As of 2026, the wash sale rule does not apply to cryptocurrency. Section 1091 covers “stock or securities,” and the IRS classifies crypto as property — not a security — for tax purposes. That means you can sell Bitcoin at a loss and immediately buy it back without triggering a wash sale, a strategy crypto investors have used aggressively for tax-loss harvesting.1Office of the Law Revision Counsel. 26 USC 1091 – Loss From Wash Sales of Stock or Securities
That loophole has a clear expiration date on the horizon. Congress has introduced proposals — including the Digital Asset PARITY Act and provisions in the Lummis crypto bill — that would extend wash sale treatment to digital assets. None have been enacted into law yet, and some proposals would exempt stablecoins from the expanded rule. New 1099-DA reporting requirements are already rolling out for digital asset brokers, which means the IRS is building the infrastructure to enforce wash sale rules on crypto even before Congress formally extends them. Plan accordingly — this gap in the law is unlikely to last.
If you trade frequently enough to qualify as a “trader in securities” rather than an investor, you can elect mark-to-market accounting under Section 475(f), which eliminates the wash sale rule entirely for your trading activity.7Internal Revenue Service. Topic No. 429, Traders in Securities
The bar for qualifying is high. You must trade to profit from short-term price swings (not dividends or long-term appreciation), your trading activity must be substantial, and you must trade with continuity and regularity. Buying and selling a few stocks each month doesn’t cut it — the IRS is looking for something closer to a full-time occupation.
If you qualify and elect, every position is treated as if sold at fair market value on the last business day of the year. Gains and losses become ordinary rather than capital, which means no $3,000 loss limitation — but also no preferential long-term capital gains rates. You report on Form 4797 instead of Schedule D.

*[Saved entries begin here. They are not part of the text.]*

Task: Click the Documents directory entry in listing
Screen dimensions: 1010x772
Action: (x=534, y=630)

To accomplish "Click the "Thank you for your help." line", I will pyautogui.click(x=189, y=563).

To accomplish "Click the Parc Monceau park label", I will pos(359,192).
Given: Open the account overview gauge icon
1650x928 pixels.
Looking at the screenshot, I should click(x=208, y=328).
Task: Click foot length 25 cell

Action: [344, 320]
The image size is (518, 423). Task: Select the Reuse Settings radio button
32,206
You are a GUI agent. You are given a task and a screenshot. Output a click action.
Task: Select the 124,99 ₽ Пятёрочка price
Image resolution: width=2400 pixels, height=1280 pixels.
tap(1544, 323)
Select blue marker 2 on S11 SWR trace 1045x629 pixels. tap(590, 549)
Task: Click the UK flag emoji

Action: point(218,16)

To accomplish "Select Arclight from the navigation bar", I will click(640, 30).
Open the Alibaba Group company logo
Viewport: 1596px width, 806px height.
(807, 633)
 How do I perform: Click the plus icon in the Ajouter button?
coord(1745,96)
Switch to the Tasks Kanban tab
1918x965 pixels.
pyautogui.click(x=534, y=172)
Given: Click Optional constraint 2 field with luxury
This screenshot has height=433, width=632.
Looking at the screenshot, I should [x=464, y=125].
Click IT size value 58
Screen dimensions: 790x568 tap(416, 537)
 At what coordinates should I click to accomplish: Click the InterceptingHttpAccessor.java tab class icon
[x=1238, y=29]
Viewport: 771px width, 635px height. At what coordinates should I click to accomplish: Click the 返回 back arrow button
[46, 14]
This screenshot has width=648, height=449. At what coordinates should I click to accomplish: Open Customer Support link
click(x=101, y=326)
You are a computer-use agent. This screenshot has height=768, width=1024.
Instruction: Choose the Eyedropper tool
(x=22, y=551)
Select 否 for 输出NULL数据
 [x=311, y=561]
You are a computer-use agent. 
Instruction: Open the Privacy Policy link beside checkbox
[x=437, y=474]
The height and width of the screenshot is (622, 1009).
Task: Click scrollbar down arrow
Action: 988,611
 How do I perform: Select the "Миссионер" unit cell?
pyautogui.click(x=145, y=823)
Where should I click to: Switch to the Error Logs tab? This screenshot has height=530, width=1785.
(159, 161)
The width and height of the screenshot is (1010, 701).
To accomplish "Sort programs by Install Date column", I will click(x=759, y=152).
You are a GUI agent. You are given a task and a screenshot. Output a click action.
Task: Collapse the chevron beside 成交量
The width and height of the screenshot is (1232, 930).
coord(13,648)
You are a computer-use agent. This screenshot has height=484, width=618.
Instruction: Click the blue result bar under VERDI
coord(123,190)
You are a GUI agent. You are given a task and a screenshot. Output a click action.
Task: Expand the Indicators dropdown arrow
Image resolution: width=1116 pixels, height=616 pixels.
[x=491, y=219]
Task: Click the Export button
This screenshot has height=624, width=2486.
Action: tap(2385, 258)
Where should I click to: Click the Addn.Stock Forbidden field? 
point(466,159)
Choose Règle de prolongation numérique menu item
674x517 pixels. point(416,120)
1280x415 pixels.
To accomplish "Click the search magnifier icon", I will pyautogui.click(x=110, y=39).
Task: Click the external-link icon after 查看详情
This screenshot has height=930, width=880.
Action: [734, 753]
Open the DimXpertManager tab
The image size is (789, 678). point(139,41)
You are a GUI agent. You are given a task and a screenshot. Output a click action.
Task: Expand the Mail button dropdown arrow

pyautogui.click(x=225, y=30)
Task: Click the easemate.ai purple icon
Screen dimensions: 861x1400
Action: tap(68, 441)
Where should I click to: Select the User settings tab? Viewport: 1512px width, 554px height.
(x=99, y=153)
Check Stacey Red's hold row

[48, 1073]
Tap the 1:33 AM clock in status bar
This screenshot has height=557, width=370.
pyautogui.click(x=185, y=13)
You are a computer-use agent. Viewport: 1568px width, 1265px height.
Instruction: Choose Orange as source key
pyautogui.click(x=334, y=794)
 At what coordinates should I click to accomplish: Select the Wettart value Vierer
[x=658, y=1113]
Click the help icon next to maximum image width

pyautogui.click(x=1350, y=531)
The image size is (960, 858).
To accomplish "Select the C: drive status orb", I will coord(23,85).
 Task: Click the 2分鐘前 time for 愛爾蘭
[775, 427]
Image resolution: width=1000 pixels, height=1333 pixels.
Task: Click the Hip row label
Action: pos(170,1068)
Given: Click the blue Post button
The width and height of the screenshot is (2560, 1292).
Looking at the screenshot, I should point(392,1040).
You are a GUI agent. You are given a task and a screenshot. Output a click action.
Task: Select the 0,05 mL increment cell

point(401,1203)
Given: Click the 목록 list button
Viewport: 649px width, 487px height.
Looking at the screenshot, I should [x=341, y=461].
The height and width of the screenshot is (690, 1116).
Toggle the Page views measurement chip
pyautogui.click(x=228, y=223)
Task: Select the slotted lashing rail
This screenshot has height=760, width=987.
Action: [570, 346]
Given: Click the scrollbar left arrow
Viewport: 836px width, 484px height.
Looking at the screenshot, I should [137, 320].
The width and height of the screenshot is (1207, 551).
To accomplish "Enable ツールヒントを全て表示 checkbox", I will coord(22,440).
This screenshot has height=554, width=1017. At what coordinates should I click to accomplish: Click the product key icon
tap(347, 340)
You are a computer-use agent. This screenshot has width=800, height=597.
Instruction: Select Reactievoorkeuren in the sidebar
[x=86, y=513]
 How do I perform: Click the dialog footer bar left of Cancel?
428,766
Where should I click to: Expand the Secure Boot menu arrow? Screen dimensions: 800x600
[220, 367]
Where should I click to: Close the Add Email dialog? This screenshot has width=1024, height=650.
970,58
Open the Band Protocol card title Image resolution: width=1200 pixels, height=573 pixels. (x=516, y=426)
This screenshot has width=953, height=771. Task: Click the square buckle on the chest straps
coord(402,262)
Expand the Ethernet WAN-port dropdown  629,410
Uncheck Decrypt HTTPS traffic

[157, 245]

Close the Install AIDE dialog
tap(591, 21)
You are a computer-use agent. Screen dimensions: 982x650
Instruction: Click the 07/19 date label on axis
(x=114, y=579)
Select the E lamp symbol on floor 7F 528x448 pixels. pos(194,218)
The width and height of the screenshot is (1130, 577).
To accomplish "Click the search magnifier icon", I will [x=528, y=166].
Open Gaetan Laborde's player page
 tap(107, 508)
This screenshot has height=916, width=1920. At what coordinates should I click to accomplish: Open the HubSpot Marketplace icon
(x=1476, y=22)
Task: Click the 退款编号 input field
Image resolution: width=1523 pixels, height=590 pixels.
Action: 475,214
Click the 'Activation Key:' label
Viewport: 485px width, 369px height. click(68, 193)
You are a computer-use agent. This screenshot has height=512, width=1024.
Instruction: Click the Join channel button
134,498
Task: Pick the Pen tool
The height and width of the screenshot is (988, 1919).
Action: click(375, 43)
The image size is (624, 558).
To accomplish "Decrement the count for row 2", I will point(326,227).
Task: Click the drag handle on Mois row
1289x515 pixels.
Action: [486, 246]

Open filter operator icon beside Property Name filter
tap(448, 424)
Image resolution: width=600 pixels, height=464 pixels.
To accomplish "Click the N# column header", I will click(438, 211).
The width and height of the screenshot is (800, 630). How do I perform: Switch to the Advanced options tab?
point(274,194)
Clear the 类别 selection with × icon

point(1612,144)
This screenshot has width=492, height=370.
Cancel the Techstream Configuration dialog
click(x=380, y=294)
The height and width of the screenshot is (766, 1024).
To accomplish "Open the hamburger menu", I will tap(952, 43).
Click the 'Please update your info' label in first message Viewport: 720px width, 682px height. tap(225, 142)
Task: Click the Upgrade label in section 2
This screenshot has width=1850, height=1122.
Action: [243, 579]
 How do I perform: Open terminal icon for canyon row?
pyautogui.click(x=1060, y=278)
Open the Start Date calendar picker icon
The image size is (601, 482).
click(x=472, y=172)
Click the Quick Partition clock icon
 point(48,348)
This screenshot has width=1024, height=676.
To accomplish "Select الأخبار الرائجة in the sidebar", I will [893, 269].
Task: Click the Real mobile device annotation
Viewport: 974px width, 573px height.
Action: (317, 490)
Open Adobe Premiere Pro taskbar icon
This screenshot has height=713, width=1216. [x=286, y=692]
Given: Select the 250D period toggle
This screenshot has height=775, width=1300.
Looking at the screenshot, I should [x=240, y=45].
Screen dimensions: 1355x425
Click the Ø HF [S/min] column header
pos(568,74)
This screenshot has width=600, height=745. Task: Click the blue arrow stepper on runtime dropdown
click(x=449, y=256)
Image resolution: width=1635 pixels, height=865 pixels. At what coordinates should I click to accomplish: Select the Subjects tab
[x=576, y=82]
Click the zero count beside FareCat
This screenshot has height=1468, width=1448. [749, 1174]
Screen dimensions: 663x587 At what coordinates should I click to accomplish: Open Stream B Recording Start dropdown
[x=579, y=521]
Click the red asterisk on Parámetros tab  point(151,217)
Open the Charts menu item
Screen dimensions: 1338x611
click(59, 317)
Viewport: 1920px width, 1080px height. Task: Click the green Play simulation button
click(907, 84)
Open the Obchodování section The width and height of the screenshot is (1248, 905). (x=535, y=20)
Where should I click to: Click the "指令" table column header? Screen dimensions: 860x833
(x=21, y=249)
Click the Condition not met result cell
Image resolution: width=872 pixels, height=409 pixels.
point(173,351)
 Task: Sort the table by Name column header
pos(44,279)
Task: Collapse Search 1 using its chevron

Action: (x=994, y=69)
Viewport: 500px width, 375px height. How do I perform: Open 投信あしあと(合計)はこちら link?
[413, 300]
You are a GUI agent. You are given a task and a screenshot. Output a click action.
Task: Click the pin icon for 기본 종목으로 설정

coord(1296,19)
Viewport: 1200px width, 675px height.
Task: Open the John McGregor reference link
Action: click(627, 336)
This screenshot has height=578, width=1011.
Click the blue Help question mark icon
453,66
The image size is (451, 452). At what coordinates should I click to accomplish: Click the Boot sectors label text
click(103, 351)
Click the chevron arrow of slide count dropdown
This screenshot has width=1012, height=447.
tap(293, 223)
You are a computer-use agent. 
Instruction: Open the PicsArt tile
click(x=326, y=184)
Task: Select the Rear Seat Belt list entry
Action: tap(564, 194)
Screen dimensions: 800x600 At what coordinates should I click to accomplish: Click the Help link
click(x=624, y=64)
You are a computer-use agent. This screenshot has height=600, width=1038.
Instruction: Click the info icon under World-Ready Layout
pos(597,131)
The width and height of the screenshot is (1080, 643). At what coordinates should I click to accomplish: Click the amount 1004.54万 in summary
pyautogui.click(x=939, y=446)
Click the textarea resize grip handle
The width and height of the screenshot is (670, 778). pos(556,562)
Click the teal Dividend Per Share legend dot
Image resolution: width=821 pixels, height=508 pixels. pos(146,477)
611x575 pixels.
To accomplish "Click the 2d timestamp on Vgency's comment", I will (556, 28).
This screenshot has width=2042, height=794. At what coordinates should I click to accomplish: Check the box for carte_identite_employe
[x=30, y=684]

The timing requirement is strict: you must make the election by the due date (without extensions) of the tax return for the year before the election takes effect. For 2026, that means the election needed to be on your 2025 return. Once you elect, the only way to revoke it is by filing a specific notification statement and a Form 3115 to change your accounting method, and late revocations are generally not permitted.7Internal Revenue Service. Topic No. 429, Traders in Securities
There’s no special penalty for wash sale violations specifically. What happens instead is straightforward: if you deduct a loss that should have been disallowed, you’ve underpaid your taxes, and the IRS applies its standard accuracy-related penalty — 20% of the underpayment attributable to negligence or disregard of tax rules. Interest accrues on top of that penalty from the date the tax was due until you pay it off.8Internal Revenue Service. Accuracy-Related Penalty
The risk is highest with cross-account wash sales, because brokers aren’t reporting them and the IRS must catch the mismatch through its own data matching. That doesn’t mean they can’t — the IRS receives transaction data from every brokerage, and automated systems compare your reported losses against purchases across all your accounts. The wash sale adjustment is also a permanent part of your basis records. If you skip it now, it compounds into a bigger problem when you sell the replacement shares later and calculate your gain using the wrong basis.